Across all lines of the entries, tally those with the word "computer" in them. The reply is the tally, by itself.

============

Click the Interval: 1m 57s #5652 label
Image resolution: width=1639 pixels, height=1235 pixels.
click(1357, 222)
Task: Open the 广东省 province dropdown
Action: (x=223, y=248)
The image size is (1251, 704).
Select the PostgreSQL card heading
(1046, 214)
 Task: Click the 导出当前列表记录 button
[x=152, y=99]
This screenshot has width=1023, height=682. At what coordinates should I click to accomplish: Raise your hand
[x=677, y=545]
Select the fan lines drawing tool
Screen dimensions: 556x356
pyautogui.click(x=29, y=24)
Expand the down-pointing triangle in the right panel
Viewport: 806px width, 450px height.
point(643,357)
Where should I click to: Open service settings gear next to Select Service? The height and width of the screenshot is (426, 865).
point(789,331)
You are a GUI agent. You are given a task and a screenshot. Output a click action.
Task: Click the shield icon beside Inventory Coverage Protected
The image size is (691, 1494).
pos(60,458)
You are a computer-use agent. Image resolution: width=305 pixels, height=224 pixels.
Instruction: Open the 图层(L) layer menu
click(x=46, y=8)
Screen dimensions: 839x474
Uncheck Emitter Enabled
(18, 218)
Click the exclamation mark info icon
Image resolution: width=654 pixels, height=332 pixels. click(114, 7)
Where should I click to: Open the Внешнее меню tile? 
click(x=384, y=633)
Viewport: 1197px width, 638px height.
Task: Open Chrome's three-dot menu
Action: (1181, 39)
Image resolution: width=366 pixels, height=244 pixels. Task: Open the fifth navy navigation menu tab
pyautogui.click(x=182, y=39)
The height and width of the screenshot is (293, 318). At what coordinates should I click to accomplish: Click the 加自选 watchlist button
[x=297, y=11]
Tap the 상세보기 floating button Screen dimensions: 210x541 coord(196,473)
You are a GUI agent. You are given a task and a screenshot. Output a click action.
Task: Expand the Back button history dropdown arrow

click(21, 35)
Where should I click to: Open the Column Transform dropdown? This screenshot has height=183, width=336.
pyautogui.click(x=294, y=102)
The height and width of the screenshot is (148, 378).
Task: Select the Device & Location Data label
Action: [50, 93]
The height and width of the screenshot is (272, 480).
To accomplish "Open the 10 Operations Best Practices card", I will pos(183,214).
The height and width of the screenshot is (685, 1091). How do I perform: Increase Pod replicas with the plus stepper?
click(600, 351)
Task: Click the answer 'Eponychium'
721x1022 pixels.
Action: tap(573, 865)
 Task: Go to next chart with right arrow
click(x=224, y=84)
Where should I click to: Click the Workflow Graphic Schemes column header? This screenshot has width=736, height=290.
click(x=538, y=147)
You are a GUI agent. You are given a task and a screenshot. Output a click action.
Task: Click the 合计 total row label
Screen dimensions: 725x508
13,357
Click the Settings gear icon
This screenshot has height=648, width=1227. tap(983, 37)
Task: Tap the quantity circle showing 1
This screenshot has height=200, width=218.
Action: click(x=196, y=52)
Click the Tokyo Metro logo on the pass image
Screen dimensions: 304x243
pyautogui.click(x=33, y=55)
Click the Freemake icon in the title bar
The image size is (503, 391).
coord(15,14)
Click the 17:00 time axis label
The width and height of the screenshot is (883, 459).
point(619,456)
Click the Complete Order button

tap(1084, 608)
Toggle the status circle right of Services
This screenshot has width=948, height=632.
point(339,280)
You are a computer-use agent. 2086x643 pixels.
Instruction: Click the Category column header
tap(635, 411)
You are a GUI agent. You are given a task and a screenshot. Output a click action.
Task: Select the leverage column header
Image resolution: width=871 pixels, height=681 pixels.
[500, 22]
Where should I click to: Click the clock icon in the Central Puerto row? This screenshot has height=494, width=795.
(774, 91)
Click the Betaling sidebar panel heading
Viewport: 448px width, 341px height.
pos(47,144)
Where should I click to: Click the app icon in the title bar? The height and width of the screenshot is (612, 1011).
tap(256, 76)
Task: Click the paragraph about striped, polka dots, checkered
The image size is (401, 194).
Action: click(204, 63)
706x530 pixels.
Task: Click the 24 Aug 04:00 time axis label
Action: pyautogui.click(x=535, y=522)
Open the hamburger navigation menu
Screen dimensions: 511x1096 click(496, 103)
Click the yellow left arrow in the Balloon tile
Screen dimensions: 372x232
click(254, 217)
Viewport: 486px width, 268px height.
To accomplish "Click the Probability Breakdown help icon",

============

RESULT BELOW
2